## SELECTION
____________
### Transfer learning & The art of using Pre-trained Models in Deep Learning
[Article](https://analyticsvidhya.com/blog/2017/06/transfer-learning-the-art-of-fine-tuning-a-pre-trained-model/)

The above mentioned article explains the theoretical aspect of Transfer Learning really well but comes a little short on when it comes to implementation of the same. 
There were lot of issues which I faced while trying to execute the code directly from the website, like:
- Finding the dataset used ( The dataset link provided in article isn't the one used in implementation )
- MNIST images are of dimensions 28x28 and when scaled to 224x224 takes up whole memory ( Tried on 32GB RAM server) and crashes it.
- In the second part of implementation "Freeze the weigts of first few layers", the CNN architecture which is created is not correct as it adds the final 10 class neuron layer on top of previous 1000 class neuron layer while we are suppose to replace the last layer instead of adding on top of it.

***
Instead of loading the whole dataset in memory at one go, there is another better and optimized way of doing it, which is using "flow_from_directory" method of Keras.
If time permits I would be writing another notebook covering that.

***
This command specify which GPU to use in case multiple GPU's are available.

This notebook was run on GTX 980 Ti GPU, so you might observe different run times on your end

In [1]:
import os
os.environ["CUDA_VISIBLE_DEVICES"]="1"

### Part 1: Retrain the output dense layers only

In [2]:
# importing required libraries

from keras.models import Sequential
from scipy.misc import imread
get_ipython().magic('matplotlib inline')
import matplotlib.pyplot as plt
import numpy as np
import keras
from keras.layers import Dense
import pandas as pd

from keras.applications.vgg16 import VGG16
from keras.preprocessing import image
from keras.applications.vgg16 import preprocess_input
import numpy as np
from keras.applications.vgg16 import decode_predictions

  from ._conv import register_converters as _register_converters
Using TensorFlow backend.


### Data Download

Data for this notebook can be downloaded from "Identify the Digits" hackathon from Analytics Vidhya website using the following link:<br>
https://datahack.analyticsvidhya.com/contest/practice-problem-identify-the-digits/ 

Extract the compressed file to a specific location and rename the csv files to train.csv and test.csv respectively.

***
Pass on the csv files path to first two variables and provide the image folder path to other two variables.

In [3]:
train_raw=pd.read_csv("/home/arpit/notebooks/data/av/mnist/train.csv")
test_raw=pd.read_csv("/home/arpit/notebooks/data/av/mnist/test.csv")
train_path="/home/arpit/notebooks/data/av/mnist/Images/train/"
test_path="/home/arpit/notebooks/data/av/mnist/Images/test/"

Lets do the data sampling by picking only 10% of the data as the main focus for this tutorial is to get up and running on Transfer Learning rather than focusing on accurcy of the data.

You can increase or decrease the sampling percent as per your convenience. 

Sampling here is important as if you try to load the provided training dataset which has 49,000 images in the way they have implemented you won't be able to load it fully as it takes everything in RAM and even after having 32GB RAM my server crashed.
____________
## DATA PROVIDED
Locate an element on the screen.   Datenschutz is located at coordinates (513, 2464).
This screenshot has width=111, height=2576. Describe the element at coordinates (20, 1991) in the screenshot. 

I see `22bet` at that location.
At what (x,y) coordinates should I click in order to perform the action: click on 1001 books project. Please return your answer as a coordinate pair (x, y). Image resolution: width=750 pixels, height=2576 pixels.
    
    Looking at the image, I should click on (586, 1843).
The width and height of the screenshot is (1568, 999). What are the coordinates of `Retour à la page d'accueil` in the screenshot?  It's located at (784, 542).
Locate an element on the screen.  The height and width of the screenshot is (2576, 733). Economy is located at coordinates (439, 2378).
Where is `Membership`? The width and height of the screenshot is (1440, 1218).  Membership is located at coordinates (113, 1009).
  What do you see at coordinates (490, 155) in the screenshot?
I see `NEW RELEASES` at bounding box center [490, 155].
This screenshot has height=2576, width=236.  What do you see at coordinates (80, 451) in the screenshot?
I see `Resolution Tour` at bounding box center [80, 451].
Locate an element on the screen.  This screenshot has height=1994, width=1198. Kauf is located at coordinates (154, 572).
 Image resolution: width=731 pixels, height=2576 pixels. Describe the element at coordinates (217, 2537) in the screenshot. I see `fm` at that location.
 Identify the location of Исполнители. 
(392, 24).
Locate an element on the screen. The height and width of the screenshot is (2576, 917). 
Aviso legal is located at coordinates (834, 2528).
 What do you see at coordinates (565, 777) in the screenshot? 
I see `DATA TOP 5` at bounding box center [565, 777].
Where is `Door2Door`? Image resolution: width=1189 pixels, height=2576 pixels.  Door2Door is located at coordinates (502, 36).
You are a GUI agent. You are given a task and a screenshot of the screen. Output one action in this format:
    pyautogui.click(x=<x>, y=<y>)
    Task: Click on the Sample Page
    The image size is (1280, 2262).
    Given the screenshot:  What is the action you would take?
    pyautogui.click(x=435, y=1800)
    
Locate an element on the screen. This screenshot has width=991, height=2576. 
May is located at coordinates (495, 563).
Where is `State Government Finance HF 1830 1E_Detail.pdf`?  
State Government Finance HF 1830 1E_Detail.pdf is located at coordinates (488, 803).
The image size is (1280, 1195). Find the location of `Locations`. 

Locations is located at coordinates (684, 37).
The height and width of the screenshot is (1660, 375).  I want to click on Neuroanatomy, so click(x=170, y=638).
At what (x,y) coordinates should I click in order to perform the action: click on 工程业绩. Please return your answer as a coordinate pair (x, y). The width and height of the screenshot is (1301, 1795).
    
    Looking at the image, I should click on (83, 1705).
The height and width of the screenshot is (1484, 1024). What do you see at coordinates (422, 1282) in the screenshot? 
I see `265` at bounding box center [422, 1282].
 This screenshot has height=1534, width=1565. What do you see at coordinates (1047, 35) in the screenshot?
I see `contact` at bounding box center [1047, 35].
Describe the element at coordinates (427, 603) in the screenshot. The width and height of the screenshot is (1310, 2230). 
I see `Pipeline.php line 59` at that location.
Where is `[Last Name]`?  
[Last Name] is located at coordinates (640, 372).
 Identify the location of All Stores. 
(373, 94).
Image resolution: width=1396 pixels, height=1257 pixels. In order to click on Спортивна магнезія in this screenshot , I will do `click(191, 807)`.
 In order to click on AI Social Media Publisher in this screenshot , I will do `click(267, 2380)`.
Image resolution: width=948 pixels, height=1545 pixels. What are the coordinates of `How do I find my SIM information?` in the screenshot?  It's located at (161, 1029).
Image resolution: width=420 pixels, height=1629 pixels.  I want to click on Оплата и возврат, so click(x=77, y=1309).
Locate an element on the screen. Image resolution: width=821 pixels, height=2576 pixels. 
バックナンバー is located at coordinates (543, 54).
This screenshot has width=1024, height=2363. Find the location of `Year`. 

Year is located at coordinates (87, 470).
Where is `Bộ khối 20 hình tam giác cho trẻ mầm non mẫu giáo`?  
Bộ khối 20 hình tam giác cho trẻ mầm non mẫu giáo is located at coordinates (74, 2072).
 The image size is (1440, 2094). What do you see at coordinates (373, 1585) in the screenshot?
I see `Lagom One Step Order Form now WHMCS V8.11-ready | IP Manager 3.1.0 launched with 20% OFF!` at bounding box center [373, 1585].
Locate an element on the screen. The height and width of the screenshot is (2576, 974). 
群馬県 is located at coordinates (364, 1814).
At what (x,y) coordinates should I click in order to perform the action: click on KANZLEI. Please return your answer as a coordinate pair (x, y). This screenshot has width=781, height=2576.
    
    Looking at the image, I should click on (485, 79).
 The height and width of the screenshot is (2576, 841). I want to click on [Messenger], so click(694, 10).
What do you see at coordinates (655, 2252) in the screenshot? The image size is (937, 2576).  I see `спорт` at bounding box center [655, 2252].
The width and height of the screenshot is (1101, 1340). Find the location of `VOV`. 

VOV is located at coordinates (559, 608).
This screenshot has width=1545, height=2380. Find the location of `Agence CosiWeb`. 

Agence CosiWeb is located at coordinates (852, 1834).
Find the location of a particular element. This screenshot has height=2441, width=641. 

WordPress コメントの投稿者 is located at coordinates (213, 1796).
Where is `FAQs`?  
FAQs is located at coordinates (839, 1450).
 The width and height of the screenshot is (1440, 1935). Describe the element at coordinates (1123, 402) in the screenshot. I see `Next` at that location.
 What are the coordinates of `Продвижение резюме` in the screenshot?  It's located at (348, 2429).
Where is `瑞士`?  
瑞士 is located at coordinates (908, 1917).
____________
## WHAT TO DO
A. On what GPU was the transfer learning notebook run?
B. Write the next part of the transfer learning notebook, picking up right after its last sentence.
The entries come from a source separate from the transfer learning notebook.

## THE ANSWERS
A. It was run on a GTX 980 Ti GPU.

B.
In [4]:
# Number of images in raw training file
train_raw.shape

(49000, 2)

In [5]:
data_sampling_rate = 0.1
train = train_raw.sample(frac=data_sampling_rate).reset_index(drop=True)
test = test_raw.sample(frac=data_sampling_rate).reset_index(drop=True)

In [6]:
# Number of images after sampling
train.shape

(4900, 2)

In [7]:
from scipy.misc import imresize

#### Preparing the dataset
- Initialize empty array
- Read the sampled csv file line by line, find the image, upscale it to size 224x224 from the default of 28x28
- Conver the image to array
- Append it the list
- Convert it to Numpy array
- Do some Preprocessing like normalizing pixels, etc

In [8]:
# preparing the train dataset
train_img=[]
for i in range(len(train)):
    temp_img=image.load_img(train_path+train['filename'][i],target_size=(224,224))
    temp_img=image.img_to_array(temp_img)
    train_img.append(temp_img)

#converting train images to array and applying mean subtraction processing
train_img=np.array(train_img) 
train_img=preprocess_input(train_img)

In [9]:
# applying the same procedure with the test dataset
test_img=[]
for i in range(len(test)):
    temp_img=image.load_img(test_path+test['filename'][i],target_size=(224,224))
    temp_img=image.img_to_array(temp_img)
    test_img.append(temp_img)

#converting test images to array and applying mean subtraction processing
test_img=np.array(test_img) 
test_img=preprocess_input(test_img)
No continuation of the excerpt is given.